Едва я принялся за работу, как получил предложение напечатать роман в одном из московских журналов и немедленно согласился. Между Москвой и Ленинградом были тогда счеты в литературе, я обрадовался возможности показать свою независимость от этого спора. О моем намерении узнал один из руководителей ленинградского РАППа. Случайно встретив меня в Михайловском саду, он сказал, что, по его мнению (с которым он советовал посчитаться), я должен напечатать роман в Ленинграде.

Это был человек, гордившийся своей грошовой "революционностью" так же, как неизвестно откуда взявшейся возможностью говорить со мною решительно, почти грубо. Не было ничего удивительного в том, что я от него услышал. Факт появления моего романа в Ленинграде был важен для каких-то местных ленинградских отношений между "попутчиками" и РАППом. Удивительно было ощущение зависимости от этого человека. Я боялся его. Но еще острее этого ощущения было то, что, может быть, следовало назвать чувством страха перед собственным страхом.

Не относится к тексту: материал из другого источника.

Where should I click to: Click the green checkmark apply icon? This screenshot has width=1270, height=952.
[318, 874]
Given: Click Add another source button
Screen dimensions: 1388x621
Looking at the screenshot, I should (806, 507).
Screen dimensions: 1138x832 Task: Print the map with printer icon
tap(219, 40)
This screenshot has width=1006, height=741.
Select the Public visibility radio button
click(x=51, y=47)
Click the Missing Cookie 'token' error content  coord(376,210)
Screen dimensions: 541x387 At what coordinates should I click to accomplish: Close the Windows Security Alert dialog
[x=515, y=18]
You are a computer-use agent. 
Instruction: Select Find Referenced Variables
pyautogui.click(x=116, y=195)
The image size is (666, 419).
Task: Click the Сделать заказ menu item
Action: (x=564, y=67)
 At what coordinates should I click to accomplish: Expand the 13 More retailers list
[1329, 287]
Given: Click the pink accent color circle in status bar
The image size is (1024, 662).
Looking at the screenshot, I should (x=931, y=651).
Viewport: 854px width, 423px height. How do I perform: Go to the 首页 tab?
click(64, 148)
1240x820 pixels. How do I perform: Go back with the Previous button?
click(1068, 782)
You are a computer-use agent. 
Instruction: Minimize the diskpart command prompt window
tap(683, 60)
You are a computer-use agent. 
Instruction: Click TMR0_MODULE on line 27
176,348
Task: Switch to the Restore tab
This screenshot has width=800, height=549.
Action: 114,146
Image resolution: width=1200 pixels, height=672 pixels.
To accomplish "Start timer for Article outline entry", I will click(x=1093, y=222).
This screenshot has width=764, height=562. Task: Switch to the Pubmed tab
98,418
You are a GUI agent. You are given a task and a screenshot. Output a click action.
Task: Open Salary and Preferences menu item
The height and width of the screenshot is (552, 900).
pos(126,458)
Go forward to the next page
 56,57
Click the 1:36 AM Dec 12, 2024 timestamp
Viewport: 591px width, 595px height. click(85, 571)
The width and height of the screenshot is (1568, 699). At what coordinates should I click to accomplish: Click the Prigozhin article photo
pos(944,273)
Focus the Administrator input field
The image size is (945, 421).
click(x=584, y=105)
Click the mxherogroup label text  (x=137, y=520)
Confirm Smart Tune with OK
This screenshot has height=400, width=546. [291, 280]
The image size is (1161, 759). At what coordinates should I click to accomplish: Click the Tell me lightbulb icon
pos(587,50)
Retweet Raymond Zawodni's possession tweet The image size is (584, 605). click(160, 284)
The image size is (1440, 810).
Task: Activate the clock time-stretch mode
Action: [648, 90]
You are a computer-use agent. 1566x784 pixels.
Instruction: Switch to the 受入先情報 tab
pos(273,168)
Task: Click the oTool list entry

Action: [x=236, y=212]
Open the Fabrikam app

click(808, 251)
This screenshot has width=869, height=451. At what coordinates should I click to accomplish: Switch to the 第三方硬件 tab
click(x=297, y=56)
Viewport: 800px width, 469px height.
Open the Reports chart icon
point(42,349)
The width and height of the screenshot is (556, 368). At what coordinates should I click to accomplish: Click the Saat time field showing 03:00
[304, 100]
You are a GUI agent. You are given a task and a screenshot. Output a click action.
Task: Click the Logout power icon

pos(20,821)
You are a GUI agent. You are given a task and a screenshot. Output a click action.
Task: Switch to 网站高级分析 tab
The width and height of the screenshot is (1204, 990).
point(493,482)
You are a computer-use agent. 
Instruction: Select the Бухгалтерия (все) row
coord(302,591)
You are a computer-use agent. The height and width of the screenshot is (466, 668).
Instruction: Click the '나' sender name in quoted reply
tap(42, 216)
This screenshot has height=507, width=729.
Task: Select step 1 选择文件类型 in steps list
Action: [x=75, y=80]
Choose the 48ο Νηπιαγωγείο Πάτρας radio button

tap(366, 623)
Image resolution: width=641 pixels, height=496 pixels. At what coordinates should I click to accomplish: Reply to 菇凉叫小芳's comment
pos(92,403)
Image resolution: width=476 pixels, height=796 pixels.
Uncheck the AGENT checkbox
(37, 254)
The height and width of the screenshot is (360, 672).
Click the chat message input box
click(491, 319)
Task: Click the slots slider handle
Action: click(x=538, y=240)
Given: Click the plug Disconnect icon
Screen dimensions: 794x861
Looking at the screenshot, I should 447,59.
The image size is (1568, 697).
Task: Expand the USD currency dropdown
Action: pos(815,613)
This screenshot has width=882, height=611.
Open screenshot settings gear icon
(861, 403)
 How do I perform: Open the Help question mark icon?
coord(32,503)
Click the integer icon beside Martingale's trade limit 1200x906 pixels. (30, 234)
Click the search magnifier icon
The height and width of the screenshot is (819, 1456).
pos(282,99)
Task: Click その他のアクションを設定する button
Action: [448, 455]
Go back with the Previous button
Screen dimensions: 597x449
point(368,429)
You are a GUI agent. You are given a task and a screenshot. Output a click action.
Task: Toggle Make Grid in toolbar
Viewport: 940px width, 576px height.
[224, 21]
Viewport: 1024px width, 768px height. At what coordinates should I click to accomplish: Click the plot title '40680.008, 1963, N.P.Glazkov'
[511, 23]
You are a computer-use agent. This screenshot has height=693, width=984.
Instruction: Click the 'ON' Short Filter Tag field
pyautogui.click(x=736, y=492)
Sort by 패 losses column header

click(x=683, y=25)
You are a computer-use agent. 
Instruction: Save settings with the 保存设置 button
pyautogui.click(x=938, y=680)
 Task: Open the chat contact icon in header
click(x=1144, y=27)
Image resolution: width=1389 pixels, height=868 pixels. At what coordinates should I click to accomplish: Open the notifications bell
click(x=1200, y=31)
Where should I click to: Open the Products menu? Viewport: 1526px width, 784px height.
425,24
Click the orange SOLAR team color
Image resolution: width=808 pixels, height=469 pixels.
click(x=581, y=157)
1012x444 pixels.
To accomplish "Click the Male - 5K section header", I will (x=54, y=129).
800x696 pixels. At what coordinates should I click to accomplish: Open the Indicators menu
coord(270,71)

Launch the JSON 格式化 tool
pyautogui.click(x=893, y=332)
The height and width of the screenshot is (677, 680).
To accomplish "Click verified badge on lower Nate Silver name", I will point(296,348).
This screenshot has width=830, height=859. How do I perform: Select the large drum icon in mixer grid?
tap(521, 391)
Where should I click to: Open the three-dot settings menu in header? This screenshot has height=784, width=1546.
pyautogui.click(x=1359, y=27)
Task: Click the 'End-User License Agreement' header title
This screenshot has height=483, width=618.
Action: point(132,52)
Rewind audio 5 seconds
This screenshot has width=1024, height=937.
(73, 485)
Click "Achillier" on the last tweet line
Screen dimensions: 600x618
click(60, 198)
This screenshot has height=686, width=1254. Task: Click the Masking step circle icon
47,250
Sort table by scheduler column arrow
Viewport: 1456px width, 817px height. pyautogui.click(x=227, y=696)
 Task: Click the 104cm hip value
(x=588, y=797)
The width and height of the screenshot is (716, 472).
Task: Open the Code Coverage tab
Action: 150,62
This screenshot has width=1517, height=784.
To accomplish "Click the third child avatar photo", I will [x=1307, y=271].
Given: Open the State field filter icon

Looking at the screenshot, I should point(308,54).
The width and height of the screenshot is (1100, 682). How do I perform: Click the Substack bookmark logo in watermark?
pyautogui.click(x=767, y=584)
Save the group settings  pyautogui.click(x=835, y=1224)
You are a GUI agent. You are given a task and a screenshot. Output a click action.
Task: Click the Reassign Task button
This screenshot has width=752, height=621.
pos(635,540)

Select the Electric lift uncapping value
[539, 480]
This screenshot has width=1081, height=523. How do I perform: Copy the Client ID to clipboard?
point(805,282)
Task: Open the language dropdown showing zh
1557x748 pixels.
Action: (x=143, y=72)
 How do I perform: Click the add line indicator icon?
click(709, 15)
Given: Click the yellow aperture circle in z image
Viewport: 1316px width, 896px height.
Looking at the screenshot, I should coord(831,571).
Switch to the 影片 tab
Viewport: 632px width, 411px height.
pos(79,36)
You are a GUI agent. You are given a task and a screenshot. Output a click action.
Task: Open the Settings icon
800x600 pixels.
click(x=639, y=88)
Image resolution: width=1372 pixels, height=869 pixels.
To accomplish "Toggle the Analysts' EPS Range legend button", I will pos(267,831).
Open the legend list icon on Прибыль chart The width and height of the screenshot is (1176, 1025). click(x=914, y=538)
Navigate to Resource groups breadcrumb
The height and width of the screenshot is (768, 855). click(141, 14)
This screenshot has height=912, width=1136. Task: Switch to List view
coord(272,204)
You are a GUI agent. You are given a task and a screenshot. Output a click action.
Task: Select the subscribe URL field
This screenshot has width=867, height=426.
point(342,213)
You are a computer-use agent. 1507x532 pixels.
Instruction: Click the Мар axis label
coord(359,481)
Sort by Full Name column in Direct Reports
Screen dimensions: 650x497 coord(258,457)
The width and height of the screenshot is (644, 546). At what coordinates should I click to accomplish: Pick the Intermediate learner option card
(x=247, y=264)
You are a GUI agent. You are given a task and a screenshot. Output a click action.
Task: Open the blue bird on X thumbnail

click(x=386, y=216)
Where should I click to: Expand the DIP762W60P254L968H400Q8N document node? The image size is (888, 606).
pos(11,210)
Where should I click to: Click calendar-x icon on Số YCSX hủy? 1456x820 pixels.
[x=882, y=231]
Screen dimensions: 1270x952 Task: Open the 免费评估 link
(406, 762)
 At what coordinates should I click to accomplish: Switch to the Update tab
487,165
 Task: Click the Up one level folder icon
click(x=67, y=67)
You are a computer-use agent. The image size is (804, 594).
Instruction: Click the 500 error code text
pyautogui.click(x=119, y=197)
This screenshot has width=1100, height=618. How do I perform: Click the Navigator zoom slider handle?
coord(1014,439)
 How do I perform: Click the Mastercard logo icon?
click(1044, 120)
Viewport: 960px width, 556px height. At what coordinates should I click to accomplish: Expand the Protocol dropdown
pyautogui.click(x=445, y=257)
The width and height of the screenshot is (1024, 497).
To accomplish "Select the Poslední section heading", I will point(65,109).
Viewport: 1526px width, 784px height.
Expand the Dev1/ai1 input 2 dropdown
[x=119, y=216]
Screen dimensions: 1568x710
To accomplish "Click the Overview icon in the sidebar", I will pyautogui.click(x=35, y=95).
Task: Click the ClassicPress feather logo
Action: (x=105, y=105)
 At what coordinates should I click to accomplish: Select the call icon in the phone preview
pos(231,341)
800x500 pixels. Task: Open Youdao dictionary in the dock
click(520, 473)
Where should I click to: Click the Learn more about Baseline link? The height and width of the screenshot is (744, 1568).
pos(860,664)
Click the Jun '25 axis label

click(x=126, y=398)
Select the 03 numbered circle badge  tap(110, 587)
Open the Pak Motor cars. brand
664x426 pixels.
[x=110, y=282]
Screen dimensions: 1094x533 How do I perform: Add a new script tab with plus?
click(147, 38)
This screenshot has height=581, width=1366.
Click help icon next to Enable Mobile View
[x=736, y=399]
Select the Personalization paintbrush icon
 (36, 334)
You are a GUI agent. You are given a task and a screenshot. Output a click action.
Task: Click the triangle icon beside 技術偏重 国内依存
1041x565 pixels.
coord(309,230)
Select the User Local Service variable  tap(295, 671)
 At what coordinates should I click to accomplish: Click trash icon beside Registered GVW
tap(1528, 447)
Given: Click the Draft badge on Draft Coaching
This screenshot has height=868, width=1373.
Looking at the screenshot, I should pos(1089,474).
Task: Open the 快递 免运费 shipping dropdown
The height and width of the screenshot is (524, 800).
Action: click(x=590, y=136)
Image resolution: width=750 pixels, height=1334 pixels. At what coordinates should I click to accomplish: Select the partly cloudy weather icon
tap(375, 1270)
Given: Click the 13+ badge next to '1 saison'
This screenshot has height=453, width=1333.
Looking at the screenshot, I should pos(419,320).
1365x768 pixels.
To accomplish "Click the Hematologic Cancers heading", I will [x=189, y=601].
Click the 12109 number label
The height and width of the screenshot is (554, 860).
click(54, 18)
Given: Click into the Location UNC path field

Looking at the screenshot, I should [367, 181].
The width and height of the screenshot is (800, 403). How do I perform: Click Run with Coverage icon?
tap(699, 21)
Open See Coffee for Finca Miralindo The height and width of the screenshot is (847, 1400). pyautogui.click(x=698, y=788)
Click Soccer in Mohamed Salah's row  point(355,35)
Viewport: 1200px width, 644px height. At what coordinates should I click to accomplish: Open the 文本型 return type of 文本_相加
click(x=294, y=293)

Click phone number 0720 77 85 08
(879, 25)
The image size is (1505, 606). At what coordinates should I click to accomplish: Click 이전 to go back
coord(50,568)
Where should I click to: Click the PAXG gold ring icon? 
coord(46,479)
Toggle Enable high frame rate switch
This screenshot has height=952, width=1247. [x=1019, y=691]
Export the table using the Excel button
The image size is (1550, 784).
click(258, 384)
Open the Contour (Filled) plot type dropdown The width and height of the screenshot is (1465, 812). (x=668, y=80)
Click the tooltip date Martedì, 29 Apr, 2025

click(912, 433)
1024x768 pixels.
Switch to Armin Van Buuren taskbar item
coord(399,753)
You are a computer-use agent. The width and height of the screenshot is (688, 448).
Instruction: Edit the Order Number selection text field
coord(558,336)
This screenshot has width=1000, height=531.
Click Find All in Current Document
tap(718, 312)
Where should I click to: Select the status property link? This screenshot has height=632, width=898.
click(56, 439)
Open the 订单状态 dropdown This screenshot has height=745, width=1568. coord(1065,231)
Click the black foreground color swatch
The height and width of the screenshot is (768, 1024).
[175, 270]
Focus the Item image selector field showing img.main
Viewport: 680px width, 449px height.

Вероятно, эта минута покажется незначительной и даже ничтожной, если взглянуть на нее глазами последующих грозных событий, которые не мог еще различить самый острый и проницательный взгляд. Но и до сих пор я помню ее, потому что это была минута, когда я остановился перед самим собой с неприятным чувством неузнавания.

Был ясный апрельский день в любимом мною Михайловском саду. Был Ленинград, радостно круживший мне голову с первого дня моего в нем пребывания. Была молодость, тридцать лет, и сила, и азарт работы, и разбег работы, и разбег перед новым барьером душевного развития. Но все это было отравлено теперь неуверенностью.

Я убедил себя в том, что надо напечатать роман в Ленинграде. Была и практическая причина: в те годы одна черта литературной жизни заключалась в том, что журнал, не сомневаясь в авторе, начинал печатание большого произведения, когда оно было еще далеко не закончено. "Исполнение желаний" я отдал в "Литературный современник", когда были готовы два-три листа, и печатал из номера в номер".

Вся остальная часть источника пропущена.